§ 8. Mr. Anderson
To ask the Secretary of State for Transport what action he proposes to take on the findings of the inquiry conducted by the Monopolies and Mergers Commission into Network SouthEast.
§ Mr. David Mitchell
I am discussing the report with British Rail, which will be making its formal response in the new year.
§ Mr. Anderson
The Minister must be aware of the report's key recommendation that substantial new investment is required to resolve the chronic problems of overcrowding, cancellations and unpunctuality which plague 400,000 daily commuters in London and the southeast. Does he propose to ignore the recommendation or sweep it under the carpet?
§ Mr. Mitchell
It is not for Ministers to propose investment to British Rail; it is for British Rail to propose investment to Ministers.
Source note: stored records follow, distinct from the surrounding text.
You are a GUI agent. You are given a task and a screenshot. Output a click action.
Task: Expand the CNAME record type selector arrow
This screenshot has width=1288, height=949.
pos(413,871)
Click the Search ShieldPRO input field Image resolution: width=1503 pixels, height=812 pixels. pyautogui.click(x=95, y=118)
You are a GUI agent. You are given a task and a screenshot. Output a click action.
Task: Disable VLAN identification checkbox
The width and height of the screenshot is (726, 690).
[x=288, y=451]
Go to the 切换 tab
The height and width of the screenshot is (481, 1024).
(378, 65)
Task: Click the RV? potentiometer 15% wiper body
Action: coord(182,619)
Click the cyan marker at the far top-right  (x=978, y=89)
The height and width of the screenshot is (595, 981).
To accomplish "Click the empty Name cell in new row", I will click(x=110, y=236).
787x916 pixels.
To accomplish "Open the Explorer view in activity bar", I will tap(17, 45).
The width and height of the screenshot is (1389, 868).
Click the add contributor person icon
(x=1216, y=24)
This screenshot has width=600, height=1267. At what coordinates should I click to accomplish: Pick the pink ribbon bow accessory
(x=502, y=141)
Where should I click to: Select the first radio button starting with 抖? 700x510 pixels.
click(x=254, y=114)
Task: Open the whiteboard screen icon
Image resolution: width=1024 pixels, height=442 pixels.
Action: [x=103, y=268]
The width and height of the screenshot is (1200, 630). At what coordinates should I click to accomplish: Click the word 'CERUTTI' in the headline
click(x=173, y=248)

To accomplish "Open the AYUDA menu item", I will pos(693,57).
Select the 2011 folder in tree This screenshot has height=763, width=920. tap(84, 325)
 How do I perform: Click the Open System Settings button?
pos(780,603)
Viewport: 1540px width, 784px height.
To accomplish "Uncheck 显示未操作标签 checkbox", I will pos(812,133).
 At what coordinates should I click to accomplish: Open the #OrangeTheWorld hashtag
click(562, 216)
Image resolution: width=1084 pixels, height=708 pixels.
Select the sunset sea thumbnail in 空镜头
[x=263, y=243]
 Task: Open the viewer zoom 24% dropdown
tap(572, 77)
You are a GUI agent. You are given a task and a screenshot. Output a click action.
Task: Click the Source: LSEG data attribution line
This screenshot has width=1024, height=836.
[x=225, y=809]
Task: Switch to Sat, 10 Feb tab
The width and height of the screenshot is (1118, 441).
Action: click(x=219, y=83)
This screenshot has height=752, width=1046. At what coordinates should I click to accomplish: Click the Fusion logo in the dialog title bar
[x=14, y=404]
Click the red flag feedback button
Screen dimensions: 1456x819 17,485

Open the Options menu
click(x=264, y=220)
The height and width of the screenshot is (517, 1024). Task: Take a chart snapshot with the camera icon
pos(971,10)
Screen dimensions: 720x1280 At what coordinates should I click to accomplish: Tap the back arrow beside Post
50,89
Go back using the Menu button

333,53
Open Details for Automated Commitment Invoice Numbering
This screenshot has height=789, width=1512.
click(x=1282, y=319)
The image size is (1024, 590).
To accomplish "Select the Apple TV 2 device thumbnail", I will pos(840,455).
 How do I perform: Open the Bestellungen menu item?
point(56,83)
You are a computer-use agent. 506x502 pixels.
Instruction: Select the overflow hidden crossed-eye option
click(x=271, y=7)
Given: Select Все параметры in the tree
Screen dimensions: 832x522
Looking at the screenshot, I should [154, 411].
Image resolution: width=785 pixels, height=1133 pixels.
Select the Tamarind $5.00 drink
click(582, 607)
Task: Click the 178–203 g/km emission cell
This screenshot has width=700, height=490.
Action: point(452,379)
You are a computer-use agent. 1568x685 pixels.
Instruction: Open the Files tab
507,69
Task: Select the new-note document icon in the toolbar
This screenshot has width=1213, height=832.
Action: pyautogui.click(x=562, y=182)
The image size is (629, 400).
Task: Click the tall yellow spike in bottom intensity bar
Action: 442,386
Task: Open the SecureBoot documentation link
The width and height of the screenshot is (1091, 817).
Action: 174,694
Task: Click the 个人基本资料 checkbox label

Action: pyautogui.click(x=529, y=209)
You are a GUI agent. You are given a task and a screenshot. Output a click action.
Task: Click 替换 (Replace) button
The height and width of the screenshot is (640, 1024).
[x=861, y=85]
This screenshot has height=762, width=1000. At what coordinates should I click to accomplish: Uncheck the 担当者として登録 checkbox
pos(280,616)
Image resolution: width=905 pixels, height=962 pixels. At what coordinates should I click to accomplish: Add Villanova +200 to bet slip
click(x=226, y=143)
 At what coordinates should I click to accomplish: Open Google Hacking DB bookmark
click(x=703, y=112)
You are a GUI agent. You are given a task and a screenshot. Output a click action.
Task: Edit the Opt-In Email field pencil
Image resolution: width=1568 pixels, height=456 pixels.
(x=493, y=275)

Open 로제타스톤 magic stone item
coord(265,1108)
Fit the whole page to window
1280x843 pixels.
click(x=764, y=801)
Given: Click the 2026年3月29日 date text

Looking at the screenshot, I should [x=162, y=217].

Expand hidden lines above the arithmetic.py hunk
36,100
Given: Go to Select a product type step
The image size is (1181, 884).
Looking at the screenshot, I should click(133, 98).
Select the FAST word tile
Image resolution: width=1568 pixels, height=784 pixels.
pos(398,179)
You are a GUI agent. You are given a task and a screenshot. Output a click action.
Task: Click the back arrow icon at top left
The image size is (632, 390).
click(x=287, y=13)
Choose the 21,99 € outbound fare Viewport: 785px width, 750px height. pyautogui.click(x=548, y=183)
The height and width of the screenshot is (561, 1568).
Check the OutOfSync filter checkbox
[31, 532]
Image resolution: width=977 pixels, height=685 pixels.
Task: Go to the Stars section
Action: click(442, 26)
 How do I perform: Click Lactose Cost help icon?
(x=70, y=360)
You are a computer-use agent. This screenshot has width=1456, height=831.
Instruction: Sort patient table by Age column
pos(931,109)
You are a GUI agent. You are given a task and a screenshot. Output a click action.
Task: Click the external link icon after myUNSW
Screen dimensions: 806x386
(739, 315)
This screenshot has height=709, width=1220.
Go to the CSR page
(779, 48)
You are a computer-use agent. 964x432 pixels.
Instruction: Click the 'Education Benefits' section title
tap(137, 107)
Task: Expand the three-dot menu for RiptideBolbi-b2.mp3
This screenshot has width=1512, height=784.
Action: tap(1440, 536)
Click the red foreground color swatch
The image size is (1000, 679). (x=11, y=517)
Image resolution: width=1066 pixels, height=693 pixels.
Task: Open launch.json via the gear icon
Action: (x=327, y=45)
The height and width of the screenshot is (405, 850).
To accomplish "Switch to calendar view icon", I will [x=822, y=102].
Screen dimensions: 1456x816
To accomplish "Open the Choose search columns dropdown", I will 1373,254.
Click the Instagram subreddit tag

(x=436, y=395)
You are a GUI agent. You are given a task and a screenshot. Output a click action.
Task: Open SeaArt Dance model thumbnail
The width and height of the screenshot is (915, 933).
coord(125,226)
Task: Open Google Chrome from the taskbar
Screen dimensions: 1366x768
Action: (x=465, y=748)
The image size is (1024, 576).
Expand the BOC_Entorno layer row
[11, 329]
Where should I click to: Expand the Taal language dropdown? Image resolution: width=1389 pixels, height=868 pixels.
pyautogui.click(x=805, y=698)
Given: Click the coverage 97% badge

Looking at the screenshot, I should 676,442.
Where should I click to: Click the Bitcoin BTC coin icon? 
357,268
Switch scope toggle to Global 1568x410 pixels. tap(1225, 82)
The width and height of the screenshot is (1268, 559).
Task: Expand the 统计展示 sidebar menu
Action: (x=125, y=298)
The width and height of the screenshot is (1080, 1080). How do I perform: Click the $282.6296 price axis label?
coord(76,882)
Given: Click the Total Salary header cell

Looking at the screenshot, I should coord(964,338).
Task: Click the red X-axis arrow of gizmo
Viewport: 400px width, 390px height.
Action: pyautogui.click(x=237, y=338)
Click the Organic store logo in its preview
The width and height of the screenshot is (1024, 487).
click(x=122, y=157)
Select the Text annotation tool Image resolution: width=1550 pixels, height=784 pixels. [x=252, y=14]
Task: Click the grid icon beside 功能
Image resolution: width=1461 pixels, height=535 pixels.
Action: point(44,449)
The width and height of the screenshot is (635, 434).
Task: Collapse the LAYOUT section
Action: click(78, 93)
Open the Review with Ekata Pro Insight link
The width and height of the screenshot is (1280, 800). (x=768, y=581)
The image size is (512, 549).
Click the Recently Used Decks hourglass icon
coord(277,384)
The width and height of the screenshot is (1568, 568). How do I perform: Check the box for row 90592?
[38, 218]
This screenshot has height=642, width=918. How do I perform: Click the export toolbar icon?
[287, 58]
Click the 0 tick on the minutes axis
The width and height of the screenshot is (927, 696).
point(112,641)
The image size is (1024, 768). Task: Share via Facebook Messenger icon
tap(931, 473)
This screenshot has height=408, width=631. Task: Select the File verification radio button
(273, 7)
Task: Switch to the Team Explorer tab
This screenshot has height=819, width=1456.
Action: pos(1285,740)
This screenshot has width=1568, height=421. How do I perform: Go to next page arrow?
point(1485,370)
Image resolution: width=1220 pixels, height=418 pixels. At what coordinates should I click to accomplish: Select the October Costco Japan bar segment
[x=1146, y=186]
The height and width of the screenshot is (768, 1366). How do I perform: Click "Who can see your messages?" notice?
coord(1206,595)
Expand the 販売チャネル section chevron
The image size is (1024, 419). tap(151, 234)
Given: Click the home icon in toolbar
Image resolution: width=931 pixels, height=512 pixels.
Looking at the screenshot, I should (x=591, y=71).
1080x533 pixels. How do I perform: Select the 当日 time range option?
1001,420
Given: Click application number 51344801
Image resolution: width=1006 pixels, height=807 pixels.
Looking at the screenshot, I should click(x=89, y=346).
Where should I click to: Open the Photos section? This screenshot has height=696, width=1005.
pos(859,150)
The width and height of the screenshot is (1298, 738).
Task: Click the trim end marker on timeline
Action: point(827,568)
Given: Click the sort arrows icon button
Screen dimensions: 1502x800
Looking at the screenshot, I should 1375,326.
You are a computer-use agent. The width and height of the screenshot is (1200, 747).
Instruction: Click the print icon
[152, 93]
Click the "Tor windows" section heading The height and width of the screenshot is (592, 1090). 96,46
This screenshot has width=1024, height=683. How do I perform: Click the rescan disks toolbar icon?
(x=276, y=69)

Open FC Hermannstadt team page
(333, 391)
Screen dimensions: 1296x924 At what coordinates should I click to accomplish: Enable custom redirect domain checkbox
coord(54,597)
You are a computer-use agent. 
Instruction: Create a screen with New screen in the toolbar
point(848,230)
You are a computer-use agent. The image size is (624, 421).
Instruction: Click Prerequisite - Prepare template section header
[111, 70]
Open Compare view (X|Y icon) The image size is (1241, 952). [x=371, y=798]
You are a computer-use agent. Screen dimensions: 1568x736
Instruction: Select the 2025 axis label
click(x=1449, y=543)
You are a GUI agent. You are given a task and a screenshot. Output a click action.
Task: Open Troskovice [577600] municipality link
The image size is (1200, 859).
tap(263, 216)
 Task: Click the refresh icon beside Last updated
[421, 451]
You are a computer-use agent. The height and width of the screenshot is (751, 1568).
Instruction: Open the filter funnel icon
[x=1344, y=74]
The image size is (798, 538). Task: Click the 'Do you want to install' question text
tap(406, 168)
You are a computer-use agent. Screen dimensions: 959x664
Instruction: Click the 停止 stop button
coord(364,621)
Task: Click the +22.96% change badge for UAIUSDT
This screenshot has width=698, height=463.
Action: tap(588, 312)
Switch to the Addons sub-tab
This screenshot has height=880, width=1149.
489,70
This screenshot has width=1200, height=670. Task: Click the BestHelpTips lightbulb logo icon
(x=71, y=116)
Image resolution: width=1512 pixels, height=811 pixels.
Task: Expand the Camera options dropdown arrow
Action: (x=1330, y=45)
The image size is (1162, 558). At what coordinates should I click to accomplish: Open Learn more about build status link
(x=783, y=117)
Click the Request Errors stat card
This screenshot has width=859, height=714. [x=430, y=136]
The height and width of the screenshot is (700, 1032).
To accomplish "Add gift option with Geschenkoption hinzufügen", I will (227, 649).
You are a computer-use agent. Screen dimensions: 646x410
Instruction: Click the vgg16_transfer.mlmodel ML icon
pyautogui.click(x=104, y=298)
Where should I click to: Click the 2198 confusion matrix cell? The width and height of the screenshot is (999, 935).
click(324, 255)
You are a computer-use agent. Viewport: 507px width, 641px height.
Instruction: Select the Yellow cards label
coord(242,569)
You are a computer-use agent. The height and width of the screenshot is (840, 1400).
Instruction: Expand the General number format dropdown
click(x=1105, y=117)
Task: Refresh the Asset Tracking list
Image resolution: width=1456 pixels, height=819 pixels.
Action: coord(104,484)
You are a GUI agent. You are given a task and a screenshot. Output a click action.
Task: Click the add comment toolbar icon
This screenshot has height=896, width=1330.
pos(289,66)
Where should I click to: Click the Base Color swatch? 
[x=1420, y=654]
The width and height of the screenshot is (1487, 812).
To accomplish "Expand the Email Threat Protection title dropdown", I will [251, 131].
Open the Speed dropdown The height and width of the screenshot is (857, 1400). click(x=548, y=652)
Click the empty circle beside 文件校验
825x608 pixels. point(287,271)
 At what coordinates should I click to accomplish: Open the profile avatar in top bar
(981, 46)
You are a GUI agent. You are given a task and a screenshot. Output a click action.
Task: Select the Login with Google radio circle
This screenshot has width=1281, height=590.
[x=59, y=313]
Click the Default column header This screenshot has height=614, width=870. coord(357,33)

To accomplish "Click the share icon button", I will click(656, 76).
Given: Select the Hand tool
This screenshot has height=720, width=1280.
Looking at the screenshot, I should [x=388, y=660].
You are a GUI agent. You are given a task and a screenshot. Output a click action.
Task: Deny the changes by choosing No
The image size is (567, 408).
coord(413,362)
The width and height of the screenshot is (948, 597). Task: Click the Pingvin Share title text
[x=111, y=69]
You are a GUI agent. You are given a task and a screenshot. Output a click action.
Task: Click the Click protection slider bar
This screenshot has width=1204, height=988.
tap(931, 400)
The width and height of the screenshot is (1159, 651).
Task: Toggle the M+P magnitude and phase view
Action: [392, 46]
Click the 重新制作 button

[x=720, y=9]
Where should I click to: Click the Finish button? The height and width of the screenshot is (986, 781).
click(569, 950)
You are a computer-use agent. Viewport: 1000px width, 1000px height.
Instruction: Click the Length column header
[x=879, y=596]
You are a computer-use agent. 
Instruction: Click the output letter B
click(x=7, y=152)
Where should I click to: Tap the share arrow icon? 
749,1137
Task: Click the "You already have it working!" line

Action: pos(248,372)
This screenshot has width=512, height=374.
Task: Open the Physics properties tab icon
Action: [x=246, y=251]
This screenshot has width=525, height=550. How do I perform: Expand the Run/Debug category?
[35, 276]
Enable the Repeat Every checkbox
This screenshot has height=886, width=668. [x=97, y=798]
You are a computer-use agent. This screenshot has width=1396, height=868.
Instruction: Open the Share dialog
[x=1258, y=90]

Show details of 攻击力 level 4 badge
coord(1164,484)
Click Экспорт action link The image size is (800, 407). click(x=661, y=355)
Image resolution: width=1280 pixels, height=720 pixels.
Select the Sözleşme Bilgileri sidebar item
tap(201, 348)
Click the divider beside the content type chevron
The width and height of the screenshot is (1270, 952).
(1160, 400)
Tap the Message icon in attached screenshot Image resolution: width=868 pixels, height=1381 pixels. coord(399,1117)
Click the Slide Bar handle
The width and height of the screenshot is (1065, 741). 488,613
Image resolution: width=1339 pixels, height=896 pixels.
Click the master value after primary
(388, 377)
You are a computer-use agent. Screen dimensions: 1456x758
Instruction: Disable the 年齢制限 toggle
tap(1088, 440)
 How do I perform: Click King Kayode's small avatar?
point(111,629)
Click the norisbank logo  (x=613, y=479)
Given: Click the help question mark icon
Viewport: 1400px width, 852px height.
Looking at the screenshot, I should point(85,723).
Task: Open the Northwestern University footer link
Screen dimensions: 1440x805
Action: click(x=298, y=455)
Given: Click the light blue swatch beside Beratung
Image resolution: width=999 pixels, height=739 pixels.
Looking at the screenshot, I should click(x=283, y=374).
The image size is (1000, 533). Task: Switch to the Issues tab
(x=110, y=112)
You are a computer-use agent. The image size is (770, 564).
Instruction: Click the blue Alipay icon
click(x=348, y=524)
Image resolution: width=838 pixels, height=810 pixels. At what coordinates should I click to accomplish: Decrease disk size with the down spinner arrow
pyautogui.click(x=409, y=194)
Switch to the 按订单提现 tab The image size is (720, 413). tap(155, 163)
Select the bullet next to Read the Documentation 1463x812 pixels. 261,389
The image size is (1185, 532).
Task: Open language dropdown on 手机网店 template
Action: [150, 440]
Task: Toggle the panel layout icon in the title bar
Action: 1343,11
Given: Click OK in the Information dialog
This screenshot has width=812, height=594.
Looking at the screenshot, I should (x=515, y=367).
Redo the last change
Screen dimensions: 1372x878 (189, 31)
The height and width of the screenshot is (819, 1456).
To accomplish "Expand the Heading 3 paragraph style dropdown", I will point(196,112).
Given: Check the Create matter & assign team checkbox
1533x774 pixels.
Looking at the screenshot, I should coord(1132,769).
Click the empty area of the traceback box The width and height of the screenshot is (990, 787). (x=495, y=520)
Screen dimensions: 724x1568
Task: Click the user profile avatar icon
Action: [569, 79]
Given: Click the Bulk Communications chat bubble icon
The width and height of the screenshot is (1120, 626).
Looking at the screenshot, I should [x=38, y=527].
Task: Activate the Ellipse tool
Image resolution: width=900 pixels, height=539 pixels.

There are no proposals from British Rail that I have turned down that it has not been able to re-present in any acceptable form. The hon. Gentleman may like to know that the average annual investment in British Rail at 1985–86 prices was £112 million in 1970–79, £153 million in 1980–86 and the projected level is £175 million.
§ Mr. Moate
Does my hon. Friend agree that he has considerable influence with British Rail? Does he accept that there is serious concern about deteriorating standards in the south-east after many years during which services had improved progressively? Will he talk to British Rail about the need to implement some of the recommendations of the report to ensure decent travelling standards for hundreds of thousands of our fellow citizens?
§ Mr. Mitchell
Yes, I shall discuss the report with British Rail and, of course, take account of my hon. Friend's points. However, we are sometimes a little unfair to British Rail and its staff, especially in the Network SouthEast area, because punctuality has increased from 84 per cent. of all trains arriving within five minutes in 1979 to 91 per cent. last year. Reliability has also increased with cancellations decreasing from 4.9, to 1.6 per cent. Several other quality standards have been improved.
§ Mr. Snape
Does the Minister accept that this is the second such inquiry in seven years and that, like the previous one, the main recommendation of this inquiry has been the need for greater investment in rail services in Network SouthEast? Does he accept that Opposition Members blame, not British Rail and its staff, but the hon. Gentleman and his right hon. and hon. Friends?
§ Mr. Mitchell
It is all very well for the hon. Gentleman to seek to do that, but he must know that British Rail proposes investment decisions and that I dispose of them—or, rather, the Secretary of State and I do that—and that in disposing of them I have given approval time after time. I think it is fair to say that no other Minister in a similar period has given as much approval as I have done. 10 For good measure, I advise the hon. Gentleman that I have just approved £59.5 million for new electric multiple units for the great eastern lines.